Now, we educate in places where culture is formed - classrooms, households, and workplaces - through programs that invite communities to learn the basics of sustainability and how to apply a sustainability lens to every part of their lives and share it with others. We focus on training the trainer or teacher to create intergenerational impacts that continue after our programming has ended for the day.
Learn more about our programs and special initiatives here.
Reflecting on a Changing Nashville
As we reflect on UGL’s history, we’d be remiss not to acknowledge how much our city and our city’s relationship with sustainability has changed over the last 15 years. We asked our founders and some original Urban Green Lab staff, board members, and supporters to reflect on how Nashville has changed and their hopes for Nashville in the next 15 years. Here are some of their reflections:
Dan Heller, co-founder
“When Urban Green Lab was founded in 2009, Karl Dean was Mayor. He had a vision of making Nashville one of the ‘greenest cities in the south’ and backed it up by supporting projects like Urban Green Lab and spearheading a variety of new Metro programs. Nashville has always had a strong bent toward conservation and public spaces for parks and nature, but we're now seeing more investment from government and big corporations in programming, policy, and services that support more sustainable practices and infrastructure. Of course, more is better. It's a good direction. I am glad to see Mayor O'Connell continue supporting these trends and hopefully setting the bar even higher. I hope Dean's goal to make Nashville ‘the greenest city in the south’ accelerates and materializes, even morphing into a more restorative vision.”
Jennifer Westerholm, previous executive director
“As Nashville has become a larger, more cosmopolitan city, expectations around environmental sustainability have increased. The number of impacts of nonprofit, public, and private sector efforts to reduce waste and improve livability has grown in this time. I want to see a widespread ‘culture of sustainability’ in Nashville, where green practices are expected and celebrated.”
The consensus is that Nashville would be a city that prioritizes and celebrates true sustainability. We strive for a city where every decision would consider how it impacts our people, planet, and prosperity.
A Vision for the Next 15 Years
How does UGL fit into that vision for Nashville in the years to come?
What we want to do next is help Nashville reach its broader sustainability goals, which include reducing greenhouse gas emissions by 80 percent by the year 2050 and cutting food waste in half from 2017 levels by 2030.

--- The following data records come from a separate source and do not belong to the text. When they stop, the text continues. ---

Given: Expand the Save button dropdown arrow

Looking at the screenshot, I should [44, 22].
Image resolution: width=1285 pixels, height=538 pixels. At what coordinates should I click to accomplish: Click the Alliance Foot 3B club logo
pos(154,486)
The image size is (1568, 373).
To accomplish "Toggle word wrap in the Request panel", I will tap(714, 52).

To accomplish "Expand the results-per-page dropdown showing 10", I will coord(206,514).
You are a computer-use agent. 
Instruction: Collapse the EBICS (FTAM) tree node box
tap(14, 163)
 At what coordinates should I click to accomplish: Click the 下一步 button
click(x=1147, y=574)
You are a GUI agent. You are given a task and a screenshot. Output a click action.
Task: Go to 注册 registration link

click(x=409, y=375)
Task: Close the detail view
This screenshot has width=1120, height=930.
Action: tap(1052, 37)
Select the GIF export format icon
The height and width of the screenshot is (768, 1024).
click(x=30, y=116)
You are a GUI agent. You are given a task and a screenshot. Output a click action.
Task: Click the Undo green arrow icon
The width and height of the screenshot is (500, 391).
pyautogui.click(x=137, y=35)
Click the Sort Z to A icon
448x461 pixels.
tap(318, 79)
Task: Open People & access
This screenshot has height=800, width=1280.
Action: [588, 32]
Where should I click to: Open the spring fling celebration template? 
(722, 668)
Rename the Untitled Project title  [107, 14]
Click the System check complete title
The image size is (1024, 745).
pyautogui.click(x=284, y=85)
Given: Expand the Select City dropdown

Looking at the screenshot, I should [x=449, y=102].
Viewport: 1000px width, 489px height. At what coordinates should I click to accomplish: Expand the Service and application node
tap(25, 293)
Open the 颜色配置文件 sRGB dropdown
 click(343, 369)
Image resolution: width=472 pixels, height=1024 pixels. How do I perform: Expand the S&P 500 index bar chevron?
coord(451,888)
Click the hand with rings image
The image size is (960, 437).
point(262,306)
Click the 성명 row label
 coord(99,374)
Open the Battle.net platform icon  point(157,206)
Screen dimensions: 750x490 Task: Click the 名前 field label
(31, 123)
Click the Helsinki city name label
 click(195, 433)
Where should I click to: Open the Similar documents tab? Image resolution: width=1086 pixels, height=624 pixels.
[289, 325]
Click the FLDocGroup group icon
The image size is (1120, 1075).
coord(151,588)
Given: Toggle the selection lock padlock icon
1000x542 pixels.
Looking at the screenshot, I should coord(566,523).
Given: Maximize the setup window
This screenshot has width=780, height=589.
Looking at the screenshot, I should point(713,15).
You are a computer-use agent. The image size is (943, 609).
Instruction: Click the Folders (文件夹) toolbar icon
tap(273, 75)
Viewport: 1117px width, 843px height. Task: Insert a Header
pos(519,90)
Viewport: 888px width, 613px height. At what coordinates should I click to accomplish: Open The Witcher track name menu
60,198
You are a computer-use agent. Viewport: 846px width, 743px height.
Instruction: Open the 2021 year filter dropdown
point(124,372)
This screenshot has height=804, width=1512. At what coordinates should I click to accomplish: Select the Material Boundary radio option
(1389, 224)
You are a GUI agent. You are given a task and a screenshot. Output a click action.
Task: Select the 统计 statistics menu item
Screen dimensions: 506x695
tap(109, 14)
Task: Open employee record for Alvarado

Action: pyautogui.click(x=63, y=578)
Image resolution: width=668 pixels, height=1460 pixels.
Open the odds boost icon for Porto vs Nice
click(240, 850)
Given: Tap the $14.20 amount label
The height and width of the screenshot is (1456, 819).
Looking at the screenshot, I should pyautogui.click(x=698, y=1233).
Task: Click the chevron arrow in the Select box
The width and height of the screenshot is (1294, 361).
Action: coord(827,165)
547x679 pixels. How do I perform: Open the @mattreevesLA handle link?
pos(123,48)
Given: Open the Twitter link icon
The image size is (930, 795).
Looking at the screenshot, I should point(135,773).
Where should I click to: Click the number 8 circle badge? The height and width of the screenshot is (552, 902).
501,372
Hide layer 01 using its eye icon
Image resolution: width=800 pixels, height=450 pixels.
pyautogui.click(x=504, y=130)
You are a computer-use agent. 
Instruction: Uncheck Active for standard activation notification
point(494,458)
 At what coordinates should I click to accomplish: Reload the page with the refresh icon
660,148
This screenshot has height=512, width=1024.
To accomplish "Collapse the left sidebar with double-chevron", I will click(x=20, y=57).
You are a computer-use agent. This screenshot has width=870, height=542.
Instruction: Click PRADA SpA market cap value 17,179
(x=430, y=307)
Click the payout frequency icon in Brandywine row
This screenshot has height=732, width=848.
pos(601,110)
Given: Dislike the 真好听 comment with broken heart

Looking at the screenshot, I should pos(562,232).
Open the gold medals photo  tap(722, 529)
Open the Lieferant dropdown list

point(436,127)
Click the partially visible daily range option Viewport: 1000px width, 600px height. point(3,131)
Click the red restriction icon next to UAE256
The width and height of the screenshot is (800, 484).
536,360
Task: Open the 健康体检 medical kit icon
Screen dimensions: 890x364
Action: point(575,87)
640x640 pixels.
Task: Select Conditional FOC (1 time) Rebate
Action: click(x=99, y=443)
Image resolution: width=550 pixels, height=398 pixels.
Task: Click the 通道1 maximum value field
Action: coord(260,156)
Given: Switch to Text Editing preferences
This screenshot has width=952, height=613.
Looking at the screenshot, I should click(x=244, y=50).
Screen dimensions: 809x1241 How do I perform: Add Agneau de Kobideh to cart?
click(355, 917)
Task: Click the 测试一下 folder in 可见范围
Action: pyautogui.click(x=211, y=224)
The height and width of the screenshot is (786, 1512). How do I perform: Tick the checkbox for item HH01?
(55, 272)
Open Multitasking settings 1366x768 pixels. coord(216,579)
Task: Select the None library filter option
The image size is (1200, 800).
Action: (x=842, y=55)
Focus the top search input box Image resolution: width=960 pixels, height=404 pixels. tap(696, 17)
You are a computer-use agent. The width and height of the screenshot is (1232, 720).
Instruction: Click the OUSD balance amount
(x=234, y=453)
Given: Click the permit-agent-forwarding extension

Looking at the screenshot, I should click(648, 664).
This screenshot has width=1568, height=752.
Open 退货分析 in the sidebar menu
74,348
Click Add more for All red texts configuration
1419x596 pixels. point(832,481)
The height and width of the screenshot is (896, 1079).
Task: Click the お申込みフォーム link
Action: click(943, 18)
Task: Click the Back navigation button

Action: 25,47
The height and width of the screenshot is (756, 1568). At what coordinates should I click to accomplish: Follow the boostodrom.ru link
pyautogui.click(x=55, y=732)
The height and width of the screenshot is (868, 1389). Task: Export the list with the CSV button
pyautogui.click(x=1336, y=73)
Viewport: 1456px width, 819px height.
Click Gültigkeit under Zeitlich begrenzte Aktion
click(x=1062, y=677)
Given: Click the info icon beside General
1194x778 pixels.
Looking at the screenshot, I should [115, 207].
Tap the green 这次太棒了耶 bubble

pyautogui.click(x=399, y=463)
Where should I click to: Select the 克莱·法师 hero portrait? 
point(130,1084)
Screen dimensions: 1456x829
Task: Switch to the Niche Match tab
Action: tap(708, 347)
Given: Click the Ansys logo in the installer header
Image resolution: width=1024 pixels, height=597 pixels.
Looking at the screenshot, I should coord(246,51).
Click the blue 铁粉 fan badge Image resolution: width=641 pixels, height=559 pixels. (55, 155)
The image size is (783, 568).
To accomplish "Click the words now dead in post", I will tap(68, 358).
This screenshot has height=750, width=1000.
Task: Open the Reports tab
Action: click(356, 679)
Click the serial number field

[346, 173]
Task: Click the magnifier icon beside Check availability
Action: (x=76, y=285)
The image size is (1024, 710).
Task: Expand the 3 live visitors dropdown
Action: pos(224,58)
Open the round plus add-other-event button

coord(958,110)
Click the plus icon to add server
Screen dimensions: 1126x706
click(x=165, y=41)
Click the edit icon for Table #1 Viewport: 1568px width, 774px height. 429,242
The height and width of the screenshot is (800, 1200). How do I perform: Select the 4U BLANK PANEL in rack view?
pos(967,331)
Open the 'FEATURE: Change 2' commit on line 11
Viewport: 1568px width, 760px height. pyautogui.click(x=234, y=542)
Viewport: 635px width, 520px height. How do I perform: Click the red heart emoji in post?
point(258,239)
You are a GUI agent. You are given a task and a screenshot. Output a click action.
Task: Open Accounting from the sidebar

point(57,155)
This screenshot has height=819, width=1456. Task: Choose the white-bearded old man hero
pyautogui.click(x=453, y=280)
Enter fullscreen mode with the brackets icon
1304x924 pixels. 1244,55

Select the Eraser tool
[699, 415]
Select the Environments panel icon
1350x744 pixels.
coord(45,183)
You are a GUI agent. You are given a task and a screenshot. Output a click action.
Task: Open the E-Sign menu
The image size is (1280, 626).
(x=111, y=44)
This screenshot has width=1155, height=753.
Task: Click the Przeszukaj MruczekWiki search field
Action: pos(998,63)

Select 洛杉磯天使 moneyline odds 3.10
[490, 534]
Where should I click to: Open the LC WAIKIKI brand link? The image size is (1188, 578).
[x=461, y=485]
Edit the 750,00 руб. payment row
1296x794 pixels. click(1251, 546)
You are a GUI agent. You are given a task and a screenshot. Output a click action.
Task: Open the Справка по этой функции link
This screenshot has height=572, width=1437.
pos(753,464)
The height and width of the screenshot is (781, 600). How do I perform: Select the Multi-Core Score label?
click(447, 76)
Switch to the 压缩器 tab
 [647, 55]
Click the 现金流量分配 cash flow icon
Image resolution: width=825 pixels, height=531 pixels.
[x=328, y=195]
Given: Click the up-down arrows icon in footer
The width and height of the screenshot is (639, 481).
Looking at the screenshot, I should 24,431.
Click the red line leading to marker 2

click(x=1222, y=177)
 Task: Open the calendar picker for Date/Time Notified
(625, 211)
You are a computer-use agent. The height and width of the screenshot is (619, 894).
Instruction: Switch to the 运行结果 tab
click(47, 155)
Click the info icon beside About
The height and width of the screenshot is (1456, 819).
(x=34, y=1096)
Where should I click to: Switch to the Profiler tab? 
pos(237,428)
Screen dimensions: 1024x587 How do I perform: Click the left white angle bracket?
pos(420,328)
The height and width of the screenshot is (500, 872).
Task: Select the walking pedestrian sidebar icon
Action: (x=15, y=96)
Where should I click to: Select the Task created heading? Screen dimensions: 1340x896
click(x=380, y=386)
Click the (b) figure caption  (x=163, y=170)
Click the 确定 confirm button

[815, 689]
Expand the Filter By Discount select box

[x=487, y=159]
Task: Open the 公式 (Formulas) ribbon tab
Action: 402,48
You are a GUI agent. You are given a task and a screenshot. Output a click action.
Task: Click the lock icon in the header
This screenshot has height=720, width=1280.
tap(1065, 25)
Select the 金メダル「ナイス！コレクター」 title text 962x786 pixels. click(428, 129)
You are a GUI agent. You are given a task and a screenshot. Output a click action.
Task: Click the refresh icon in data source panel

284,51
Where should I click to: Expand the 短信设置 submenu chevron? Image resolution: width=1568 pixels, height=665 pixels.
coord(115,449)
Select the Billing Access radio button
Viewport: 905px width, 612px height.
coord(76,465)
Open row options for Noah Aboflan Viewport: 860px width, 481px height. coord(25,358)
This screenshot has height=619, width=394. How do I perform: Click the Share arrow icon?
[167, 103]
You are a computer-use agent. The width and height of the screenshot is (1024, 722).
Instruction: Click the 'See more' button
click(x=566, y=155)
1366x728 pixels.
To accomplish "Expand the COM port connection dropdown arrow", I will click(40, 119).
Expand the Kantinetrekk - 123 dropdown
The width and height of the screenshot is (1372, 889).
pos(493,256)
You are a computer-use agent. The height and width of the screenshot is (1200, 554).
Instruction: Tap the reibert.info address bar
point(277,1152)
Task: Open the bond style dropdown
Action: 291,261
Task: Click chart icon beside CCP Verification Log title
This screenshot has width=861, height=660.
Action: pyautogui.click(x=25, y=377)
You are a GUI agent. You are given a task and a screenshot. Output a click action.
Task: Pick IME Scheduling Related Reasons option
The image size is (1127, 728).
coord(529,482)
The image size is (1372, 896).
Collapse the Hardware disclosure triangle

That will take mass community education in all the places where Nashvillians learn, work, and live. First, we need to ensure that every space, whether a classroom, household, or workplace, has an education leader who can share simple solutions for living sustainably and refer local services, like recycling or composting programs. Second, every space needs an educational plan that fits its needs and inspires a new generation of sustainability champions. Third, those spaces must come together year-round to share what they’ve learned, exchange best practices, and partner on efforts that get us closer to the goal.
Most importantly, we need to hear from the voices of those suffering most from the effects of a changing climate here in Nashville. Who are those people experiencing the worst effects of extreme heat, wind, and flooding? More and more, the conversation will not just be about how we prevent unsustainable behaviors but also about adapting to a new environment and landscape that is tougher to endure, especially for marginalized or vulnerable communities on the frontlines. The bottom line is that all of us need to be part of the solution, and to us, that always begins with education.
Thank you to everyone who has supported our work. We wouldn’t be here without your generosity, time, and passion. We’re optimistic about the next 15 years of Urban Green Lab, and we hope you will join us in our mission to teach communities how to live sustainably.